Question

Show that for all values of $$\theta$$ and $$\phi$$, the point$$(a \sin \phi \cos \theta, a \sin \phi \sin \theta, a \cos \phi)$$lies on the sphere $$x^{2}+y^{2}+z^{2}=a^{2}$$

Answer

**step1** Understanding the Problem

The problem asks us to show that a given point, $$(a \sin \phi \cos \theta, a \sin \phi \sin \theta, a \cos \phi)$$, always lies on the surface of a sphere defined by the equation $$x^{2}+y^{2}+z^{2}=a^{2}$$, for any values of $$\theta$$ and $$\phi$$. To demonstrate this, we must substitute the coordinates of the given point into the equation of the sphere and verify if the equality holds true.

**step2** Substituting Coordinates into the Sphere Equation

Let the coordinates of the given point be $$x = a \sin \phi \cos \theta$$, $$y = a \sin \phi \sin \theta$$, and $$z = a \cos \phi$$. We will substitute these expressions into the left side of the sphere equation, which is $$x^{2}+y^{2}+z^{2}$$.

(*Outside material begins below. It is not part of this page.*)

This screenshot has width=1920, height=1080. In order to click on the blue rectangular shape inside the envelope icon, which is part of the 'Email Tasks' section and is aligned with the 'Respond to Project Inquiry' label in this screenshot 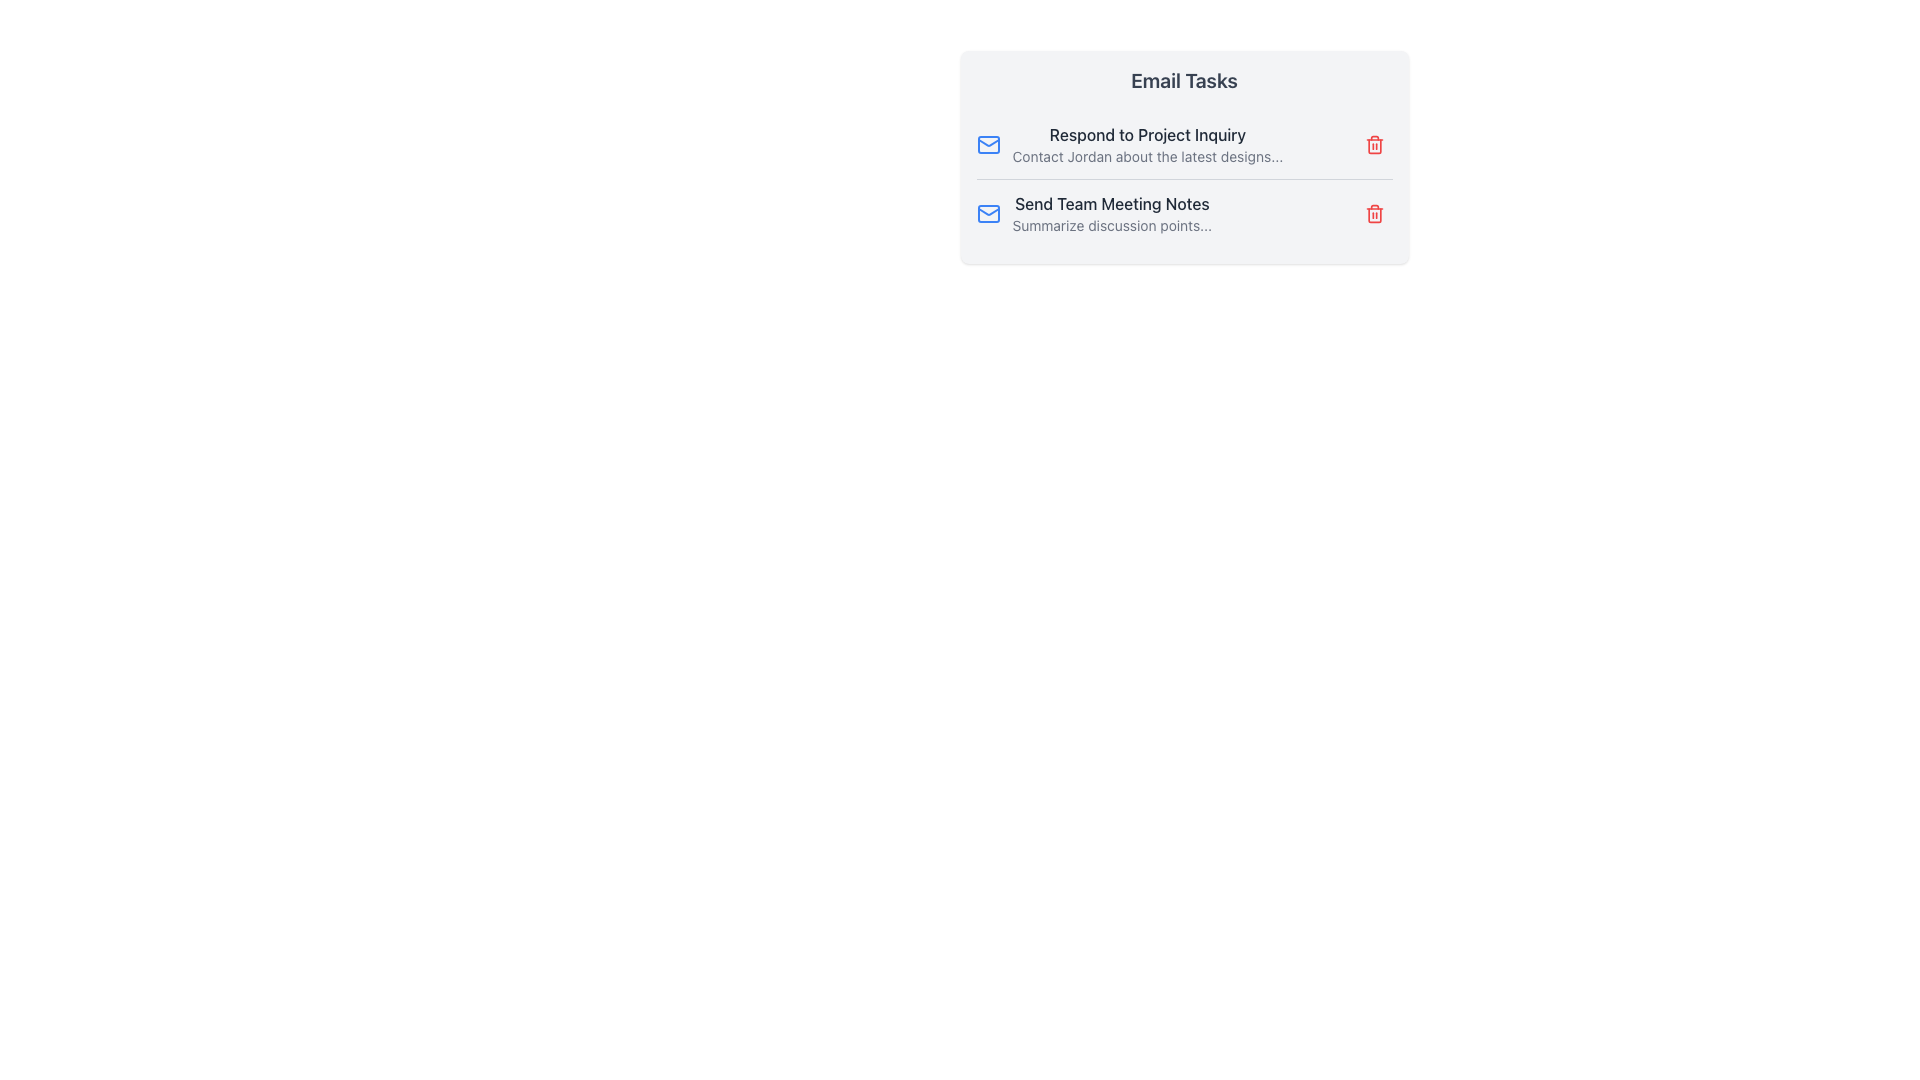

**step3** Calculating the Squares of Each Coordinate

First, we calculate the square of each coordinate:
$$x^{2} = (a \sin \phi \cos \theta)^{2} = a^{2} \sin^{2} \phi \cos^{2} \theta$$
$$y^{2} = (a \sin \phi \sin \theta)^{2} = a^{2} \sin^{2} \phi \sin^{2} \theta$$
$$z^{2} = (a \cos \phi)^{2} = a^{2} \cos^{2} \phi$$

**step4** Summing the Squared Coordinates

Now, we sum these squared terms:
$$x^{2}+y^{2}+z^{2} = a^{2} \sin^{2} \phi \cos^{2} \theta + a^{2} \sin^{2} \phi \sin^{2} \theta + a^{2} \cos^{2} \phi$$

**step5** Factoring Common Terms

We observe that $$a^{2}$$ is a common factor in all three terms. Let us factor it out:
$$x^{2}+y^{2}+z^{2} = a^{2} (\sin^{2} \phi \cos^{2} \theta + \sin^{2} \phi \sin^{2} \theta + \cos^{2} \phi)$$
Next, we notice that $$\sin^{2} \phi$$ is a common factor in the first two terms inside the parenthesis. We factor it out:
$$x^{2}+y^{2}+z^{2} = a^{2} [\sin^{2} \phi (\cos^{2} \theta + \sin^{2} \theta) + \cos^{2} \phi]$$

**step6** Applying Trigonometric Identities

We use the fundamental trigonometric identity: $$\sin^{2} A + \cos^{2} A = 1$$.
Applying this identity to the terms involving $$\theta$$:
$$\cos^{2} \theta + \sin^{2} \theta = 1$$
Substituting this back into our expression:
$$x^{2}+y^{2}+z^{2} = a^{2} [\sin^{2} \phi (1) + \cos^{2} \phi]$$
$$x^{2}+y^{2}+z^{2} = a^{2} (\sin^{2} \phi + \cos^{2} \phi)$$
Now, we apply the same fundamental trigonometric identity to the terms involving $$\phi$$:
$$\sin^{2} \phi + \cos^{2} \phi = 1$$
Substituting this back into our expression:
$$x^{2}+y^{2}+z^{2} = a^{2} (1)$$
$$x^{2}+y^{2}+z^{2} = a^{2}$$

**step7** Conclusion

We have shown that by substituting the given coordinates into the expression $$x^{2}+y^{2}+z^{2}$$, we arrive at $$a^{2}$$. This matches the right side of the sphere's equation $$x^{2}+y^{2}+z^{2}=a^{2}$$. Therefore, for all values of $$\theta$$ and $$\phi$$, the point $$(a \sin \phi \cos \theta, a \sin \phi \sin \theta, a \cos \phi)$$ lies on the sphere $$x^{2}+y^{2}+z^{2}=a^{2}$$.